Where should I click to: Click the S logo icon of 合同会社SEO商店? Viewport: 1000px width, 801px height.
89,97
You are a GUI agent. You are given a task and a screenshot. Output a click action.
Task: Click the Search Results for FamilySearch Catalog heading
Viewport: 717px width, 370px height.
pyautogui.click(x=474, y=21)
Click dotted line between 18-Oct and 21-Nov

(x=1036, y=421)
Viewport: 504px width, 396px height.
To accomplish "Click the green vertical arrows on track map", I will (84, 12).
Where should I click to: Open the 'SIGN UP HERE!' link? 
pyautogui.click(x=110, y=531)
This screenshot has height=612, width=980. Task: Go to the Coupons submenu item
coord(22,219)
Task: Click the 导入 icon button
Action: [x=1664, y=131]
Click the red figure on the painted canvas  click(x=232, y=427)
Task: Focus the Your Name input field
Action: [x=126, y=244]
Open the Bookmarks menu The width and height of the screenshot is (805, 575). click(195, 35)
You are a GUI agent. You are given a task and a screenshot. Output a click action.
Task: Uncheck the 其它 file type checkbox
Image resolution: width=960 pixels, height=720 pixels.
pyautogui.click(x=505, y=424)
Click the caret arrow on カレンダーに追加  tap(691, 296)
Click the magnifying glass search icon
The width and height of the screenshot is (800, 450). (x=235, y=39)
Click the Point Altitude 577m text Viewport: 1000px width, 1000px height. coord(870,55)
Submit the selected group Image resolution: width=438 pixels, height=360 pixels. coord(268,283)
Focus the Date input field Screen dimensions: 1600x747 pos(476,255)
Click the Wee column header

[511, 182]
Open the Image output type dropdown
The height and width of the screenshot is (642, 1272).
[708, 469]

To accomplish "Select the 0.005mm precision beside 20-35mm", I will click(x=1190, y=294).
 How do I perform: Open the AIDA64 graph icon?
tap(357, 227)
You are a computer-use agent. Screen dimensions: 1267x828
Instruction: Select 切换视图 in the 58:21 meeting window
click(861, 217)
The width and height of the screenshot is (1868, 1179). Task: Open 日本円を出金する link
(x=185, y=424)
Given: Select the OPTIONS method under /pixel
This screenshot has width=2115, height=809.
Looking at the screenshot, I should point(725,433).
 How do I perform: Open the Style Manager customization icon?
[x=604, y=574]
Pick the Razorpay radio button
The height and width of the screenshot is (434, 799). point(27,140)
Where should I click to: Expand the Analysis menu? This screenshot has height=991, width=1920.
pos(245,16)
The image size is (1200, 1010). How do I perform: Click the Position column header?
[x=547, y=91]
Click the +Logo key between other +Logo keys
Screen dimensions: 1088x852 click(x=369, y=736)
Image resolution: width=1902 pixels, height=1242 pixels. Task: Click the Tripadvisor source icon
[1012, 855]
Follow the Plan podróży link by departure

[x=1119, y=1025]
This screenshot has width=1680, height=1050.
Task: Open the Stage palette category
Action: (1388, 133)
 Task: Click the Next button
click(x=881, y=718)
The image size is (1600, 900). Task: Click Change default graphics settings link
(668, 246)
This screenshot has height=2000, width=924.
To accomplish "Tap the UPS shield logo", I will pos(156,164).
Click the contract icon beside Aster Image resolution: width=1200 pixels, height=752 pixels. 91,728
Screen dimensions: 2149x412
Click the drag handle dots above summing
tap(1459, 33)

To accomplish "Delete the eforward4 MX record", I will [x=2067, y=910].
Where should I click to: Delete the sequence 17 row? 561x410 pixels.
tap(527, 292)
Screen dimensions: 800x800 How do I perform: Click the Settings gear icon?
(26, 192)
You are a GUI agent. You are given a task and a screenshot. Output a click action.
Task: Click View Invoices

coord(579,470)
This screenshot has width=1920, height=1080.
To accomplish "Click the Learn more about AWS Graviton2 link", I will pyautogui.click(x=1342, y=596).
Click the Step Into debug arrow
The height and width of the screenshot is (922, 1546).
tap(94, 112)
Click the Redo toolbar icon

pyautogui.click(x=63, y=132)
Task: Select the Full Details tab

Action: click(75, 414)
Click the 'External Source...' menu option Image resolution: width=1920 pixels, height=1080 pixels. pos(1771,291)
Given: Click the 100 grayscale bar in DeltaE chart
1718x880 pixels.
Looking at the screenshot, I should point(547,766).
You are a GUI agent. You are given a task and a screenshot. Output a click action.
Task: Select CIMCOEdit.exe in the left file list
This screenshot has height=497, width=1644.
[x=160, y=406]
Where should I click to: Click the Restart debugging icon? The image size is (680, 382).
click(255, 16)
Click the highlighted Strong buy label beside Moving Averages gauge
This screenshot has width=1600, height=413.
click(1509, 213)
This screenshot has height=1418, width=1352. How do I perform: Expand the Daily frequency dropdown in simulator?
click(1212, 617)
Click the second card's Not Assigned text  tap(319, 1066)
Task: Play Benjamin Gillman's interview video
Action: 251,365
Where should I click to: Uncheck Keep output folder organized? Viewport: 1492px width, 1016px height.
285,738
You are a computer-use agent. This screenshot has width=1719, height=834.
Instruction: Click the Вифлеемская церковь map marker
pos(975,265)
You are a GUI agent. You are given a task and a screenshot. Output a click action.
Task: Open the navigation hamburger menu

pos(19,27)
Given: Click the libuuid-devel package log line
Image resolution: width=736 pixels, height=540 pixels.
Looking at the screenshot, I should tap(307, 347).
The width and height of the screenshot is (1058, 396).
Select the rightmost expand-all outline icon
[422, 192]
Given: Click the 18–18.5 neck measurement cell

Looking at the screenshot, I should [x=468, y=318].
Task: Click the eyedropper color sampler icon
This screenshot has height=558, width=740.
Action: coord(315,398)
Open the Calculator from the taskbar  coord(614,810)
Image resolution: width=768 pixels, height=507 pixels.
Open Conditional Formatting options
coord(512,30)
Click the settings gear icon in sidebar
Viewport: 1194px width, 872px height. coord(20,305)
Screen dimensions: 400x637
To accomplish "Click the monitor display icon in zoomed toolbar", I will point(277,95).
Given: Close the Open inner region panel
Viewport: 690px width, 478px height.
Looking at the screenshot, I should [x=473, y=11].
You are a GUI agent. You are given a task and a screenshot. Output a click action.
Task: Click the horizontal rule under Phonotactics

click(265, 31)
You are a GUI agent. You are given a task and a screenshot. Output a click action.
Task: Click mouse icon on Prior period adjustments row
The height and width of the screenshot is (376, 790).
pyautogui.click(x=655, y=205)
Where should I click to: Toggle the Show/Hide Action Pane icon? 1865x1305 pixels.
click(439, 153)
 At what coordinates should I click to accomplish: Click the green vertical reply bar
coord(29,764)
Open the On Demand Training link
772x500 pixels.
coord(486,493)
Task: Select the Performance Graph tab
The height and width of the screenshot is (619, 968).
┄┄┄┄┄┄┄┄┄┄┄┄┄┄┄┄┄┄┄┄
» EXERCISE DESCRIPTION:
The response must consist solely of the number of lines in the listing above that contain "file".

» REPLY TO THE TASK:
2